The emperor-officina assignments of the tetrarchic "Salvis Avgg Et Caess Fel Kart" Carthage type are interesting. Well, at least a little bit interesting!  ;)

There were a number of issues of this type for the initial tetrarchy, then one for each of the subsequent line-ups. Starting with the last pre-abdication issue (RIC VI Carthage 33-34), someone decided to make the type even more "tetrarchic" by adding an "I" or "H" to the reverses, thereby noting the emperor on the obverse either as a member of the eastern house of I(vpiter) or western house of H(ercules).

Of course these I/H reverse markings needed to be paired with appropriate obverses, and mixing unintended pairings within a single officina was asking for trouble, so the mint rapidly chose to strictly assign each emperor to a different officina (this didn't happen immediately since Diocletian can be seen, unlisted, at multiple officinas).

As the tetrarchic line-up changed, with some members leaving (e.g. abdication) and others joining (new caesars), officinas needed to be reassigned.

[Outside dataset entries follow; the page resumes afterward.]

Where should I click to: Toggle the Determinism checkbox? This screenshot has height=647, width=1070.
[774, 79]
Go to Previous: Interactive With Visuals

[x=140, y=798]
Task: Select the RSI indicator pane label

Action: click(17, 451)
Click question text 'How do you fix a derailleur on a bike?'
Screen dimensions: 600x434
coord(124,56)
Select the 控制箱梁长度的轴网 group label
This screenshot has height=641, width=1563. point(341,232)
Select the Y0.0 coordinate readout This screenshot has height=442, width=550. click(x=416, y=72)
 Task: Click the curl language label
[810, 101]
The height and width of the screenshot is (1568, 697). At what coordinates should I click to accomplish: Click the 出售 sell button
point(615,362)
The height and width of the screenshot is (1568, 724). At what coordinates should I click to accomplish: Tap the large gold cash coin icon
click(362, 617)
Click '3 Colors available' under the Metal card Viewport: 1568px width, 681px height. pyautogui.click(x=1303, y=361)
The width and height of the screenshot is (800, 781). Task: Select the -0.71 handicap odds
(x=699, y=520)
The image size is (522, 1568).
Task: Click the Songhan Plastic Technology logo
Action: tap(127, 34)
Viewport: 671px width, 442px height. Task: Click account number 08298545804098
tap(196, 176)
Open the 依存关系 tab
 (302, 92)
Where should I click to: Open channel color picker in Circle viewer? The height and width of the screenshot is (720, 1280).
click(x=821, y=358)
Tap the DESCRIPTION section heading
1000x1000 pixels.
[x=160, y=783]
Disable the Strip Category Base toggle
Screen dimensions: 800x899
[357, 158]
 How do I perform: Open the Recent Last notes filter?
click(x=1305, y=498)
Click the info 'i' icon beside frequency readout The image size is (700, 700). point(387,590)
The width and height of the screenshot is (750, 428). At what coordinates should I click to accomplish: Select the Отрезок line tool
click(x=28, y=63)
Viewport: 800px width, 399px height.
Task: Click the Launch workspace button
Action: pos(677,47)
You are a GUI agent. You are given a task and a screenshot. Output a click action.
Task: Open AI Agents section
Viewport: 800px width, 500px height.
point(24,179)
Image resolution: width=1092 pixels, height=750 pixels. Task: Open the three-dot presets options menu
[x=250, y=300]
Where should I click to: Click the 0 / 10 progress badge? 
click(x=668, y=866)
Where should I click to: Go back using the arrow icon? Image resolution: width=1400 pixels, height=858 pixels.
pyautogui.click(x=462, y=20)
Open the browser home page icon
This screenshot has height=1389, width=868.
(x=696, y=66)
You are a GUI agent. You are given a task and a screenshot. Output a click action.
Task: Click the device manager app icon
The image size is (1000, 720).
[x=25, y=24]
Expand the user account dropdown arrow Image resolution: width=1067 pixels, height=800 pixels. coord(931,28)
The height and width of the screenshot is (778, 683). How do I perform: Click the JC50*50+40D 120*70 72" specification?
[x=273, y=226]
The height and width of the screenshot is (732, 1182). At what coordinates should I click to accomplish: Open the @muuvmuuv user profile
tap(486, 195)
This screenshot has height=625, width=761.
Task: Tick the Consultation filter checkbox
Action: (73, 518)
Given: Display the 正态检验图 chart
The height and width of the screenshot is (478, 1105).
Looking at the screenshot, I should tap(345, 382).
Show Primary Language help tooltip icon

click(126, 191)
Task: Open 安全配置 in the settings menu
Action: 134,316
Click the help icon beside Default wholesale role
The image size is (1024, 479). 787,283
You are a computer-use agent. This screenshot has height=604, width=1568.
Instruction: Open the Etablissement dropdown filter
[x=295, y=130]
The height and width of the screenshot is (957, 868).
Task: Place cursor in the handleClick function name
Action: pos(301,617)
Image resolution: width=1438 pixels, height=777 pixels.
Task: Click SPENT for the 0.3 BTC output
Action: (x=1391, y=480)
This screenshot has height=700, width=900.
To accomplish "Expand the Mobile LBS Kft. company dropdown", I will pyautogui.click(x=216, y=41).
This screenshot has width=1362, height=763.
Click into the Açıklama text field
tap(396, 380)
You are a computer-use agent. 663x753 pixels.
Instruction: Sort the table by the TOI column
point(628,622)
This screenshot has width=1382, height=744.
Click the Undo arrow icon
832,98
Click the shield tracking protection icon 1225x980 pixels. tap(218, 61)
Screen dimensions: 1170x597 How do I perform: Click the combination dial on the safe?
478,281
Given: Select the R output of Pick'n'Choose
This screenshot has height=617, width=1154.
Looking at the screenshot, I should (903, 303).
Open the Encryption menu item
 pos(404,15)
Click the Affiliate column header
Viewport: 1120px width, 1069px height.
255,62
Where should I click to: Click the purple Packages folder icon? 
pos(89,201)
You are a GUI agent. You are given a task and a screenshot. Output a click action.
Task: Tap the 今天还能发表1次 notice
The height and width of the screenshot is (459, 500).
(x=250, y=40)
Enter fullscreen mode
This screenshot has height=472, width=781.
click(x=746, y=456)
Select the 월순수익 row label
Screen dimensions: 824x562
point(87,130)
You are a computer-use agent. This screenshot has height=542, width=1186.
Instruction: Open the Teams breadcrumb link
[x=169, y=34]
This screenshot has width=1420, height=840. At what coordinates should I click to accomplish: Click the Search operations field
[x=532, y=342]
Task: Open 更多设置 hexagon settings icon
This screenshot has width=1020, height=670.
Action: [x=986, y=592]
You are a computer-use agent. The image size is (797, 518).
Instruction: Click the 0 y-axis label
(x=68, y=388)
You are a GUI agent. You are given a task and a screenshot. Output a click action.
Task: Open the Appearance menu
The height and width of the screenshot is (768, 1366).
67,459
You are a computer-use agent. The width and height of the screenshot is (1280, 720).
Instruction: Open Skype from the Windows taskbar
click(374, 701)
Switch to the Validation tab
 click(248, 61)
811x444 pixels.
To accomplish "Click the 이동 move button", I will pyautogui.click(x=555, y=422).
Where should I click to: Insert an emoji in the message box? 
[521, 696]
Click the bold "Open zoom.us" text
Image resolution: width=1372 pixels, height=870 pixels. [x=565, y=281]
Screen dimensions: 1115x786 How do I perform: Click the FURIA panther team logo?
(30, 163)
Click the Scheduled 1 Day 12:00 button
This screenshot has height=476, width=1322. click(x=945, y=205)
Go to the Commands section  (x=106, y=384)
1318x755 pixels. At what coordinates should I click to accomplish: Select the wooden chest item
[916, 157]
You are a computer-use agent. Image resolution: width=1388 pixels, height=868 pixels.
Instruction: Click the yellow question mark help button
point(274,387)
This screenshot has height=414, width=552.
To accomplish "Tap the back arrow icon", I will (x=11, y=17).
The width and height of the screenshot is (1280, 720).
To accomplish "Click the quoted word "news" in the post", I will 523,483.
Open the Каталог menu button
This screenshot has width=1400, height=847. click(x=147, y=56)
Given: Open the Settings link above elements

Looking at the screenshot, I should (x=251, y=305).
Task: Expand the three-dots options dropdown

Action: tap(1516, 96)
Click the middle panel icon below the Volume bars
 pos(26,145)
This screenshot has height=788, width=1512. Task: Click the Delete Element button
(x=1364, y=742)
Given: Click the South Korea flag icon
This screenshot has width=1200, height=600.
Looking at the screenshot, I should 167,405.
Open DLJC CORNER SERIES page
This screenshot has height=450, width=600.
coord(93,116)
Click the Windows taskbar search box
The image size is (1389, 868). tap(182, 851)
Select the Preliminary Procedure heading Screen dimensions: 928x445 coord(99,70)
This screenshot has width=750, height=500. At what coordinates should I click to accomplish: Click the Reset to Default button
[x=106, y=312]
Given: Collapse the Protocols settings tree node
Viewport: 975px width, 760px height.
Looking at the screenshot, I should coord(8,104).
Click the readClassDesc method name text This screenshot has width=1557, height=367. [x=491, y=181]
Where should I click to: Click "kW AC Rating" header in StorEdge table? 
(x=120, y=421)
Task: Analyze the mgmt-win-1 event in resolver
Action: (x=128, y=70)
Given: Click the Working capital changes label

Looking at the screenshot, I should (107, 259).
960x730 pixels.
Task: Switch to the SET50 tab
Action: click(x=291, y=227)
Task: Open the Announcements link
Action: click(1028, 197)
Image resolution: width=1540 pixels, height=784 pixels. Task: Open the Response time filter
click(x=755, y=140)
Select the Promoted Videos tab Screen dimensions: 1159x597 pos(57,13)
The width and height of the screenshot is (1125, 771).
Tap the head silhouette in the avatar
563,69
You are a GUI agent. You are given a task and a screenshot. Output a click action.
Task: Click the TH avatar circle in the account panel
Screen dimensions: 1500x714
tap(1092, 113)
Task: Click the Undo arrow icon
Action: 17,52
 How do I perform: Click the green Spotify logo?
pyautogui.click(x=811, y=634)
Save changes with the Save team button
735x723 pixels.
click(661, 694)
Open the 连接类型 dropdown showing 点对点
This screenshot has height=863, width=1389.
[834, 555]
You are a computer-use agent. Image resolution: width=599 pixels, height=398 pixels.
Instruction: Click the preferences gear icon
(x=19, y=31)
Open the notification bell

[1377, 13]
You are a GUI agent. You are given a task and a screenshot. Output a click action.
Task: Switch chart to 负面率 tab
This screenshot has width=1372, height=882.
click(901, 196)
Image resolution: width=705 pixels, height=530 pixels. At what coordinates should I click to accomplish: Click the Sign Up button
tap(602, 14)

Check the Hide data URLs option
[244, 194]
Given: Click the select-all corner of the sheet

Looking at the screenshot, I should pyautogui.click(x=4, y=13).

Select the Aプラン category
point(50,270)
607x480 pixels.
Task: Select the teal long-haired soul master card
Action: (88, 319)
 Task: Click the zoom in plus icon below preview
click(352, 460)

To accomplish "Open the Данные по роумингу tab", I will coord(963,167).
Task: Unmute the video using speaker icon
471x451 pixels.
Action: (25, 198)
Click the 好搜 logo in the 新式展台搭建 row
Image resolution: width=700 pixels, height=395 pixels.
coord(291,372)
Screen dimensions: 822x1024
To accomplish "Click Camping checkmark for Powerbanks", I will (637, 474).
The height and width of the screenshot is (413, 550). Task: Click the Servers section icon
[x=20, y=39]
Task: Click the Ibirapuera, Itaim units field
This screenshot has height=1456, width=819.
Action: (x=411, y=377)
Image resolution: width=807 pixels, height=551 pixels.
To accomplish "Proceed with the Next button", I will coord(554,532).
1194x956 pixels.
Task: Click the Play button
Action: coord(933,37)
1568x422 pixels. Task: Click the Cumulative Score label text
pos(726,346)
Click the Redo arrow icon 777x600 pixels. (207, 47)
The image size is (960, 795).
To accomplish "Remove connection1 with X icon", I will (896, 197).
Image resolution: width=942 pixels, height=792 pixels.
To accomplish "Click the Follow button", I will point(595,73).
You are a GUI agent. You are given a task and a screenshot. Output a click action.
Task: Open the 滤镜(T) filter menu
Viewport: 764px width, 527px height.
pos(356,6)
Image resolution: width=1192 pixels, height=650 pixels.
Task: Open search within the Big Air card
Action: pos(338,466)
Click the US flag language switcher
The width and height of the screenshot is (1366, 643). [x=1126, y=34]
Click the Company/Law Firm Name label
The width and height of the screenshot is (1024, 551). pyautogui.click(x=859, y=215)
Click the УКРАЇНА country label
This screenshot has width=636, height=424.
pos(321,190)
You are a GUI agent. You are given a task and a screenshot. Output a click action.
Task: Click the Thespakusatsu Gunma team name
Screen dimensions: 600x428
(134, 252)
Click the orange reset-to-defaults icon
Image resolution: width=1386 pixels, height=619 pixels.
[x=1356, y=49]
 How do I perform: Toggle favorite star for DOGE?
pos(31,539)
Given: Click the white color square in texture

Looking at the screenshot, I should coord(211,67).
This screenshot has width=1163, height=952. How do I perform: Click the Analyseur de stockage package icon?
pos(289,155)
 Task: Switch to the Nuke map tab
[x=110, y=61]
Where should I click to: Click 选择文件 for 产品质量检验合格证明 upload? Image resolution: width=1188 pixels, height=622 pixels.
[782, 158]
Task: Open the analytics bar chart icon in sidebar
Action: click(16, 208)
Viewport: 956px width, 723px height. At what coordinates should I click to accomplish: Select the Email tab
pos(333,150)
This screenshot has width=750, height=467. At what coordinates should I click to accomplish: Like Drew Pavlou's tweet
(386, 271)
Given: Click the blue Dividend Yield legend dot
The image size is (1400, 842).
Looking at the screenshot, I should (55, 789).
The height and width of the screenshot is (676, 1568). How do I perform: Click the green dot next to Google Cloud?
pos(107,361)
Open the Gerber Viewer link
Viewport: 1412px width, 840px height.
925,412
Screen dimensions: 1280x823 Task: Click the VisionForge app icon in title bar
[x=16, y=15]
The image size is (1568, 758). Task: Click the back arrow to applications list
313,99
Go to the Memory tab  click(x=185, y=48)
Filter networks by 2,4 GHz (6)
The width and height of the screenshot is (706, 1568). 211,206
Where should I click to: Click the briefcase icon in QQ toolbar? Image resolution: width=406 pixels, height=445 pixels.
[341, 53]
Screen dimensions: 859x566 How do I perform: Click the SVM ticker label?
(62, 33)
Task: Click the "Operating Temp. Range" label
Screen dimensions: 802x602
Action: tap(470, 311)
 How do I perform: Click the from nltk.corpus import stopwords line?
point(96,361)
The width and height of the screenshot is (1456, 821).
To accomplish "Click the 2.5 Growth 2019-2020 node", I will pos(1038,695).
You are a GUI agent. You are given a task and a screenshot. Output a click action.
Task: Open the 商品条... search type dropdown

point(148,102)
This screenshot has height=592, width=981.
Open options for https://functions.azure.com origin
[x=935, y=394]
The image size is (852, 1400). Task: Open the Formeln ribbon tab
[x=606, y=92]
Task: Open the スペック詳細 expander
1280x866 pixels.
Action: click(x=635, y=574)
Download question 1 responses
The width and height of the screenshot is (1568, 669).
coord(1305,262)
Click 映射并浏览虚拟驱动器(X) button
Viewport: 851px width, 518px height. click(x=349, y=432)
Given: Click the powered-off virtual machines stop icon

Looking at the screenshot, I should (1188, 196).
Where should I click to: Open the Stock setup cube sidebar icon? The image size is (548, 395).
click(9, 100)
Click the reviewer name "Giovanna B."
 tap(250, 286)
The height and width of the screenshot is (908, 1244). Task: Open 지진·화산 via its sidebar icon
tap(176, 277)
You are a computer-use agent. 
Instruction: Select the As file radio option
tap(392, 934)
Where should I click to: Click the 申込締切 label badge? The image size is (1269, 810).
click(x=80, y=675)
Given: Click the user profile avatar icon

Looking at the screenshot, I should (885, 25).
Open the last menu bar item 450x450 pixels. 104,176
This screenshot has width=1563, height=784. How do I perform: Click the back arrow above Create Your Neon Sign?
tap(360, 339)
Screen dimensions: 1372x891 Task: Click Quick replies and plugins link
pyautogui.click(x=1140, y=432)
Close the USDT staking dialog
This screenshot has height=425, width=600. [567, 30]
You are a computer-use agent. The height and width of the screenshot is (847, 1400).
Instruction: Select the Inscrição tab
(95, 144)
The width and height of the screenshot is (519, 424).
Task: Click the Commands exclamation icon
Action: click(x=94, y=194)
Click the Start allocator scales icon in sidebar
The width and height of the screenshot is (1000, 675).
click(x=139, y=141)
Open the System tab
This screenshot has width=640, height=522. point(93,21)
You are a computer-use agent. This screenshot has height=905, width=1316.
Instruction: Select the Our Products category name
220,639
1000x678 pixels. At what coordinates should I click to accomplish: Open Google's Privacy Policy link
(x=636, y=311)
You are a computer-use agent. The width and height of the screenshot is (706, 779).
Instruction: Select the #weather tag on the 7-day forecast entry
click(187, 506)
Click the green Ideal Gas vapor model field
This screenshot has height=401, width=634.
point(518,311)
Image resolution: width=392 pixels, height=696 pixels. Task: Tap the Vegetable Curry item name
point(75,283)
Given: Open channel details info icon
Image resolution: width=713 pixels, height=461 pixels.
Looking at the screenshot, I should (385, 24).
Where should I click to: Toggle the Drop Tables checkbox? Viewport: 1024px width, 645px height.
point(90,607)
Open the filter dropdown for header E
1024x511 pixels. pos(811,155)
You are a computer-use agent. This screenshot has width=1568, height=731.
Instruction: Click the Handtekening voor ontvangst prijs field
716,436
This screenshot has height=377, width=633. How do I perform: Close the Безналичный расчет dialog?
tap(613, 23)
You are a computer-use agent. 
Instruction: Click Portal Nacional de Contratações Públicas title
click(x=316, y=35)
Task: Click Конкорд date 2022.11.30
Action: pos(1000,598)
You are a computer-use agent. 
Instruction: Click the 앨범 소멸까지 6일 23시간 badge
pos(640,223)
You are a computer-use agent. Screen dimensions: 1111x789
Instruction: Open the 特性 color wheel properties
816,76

One obvious way to do this would have been to reassign freed officinas to new members of the tetrarchy, but we can see they didn't choose to do it this way, and instead *all* of the officina assignments changed with each change of the tetrarchic line up, as shown in the table below.

On closer examination, we can see that the way officinas appear to have been assigned is on the basis of seniority, with more senior members getting the lower officina number/letter (e.g. A=1 for Diocletian). We have three sets of changes after the initial assignments of RIC 33-34:

1) After the abdication of Diocletian and Maximianus, Constantius and Galerius are now the senior members and move up from officinas 3&4 to officinas 1&2, with the new caesars assigned the lowly 3&4, giving us RIC 39-40

2) After the death of Constantius, the remaining three members (Galerius, Severus and Maximinus) move up to officinas 1-3, and newly recognized Constantine becomes low man on the totem pole at officina 4, giving us RIC 43-44

3) Finally, after Maxentius usurps, Carthage immediately stops recognizing Galerius and Severus, and add Maxentius and his co-usurper, Dad, to the line-up instead. Here we can really see the assignments by seniority at play. Herculius Senior gets officina #1, Maximinus and Constantine move up to officinas 2&3, and Maxentius gets junior officina #4, giving us RIC 50-51.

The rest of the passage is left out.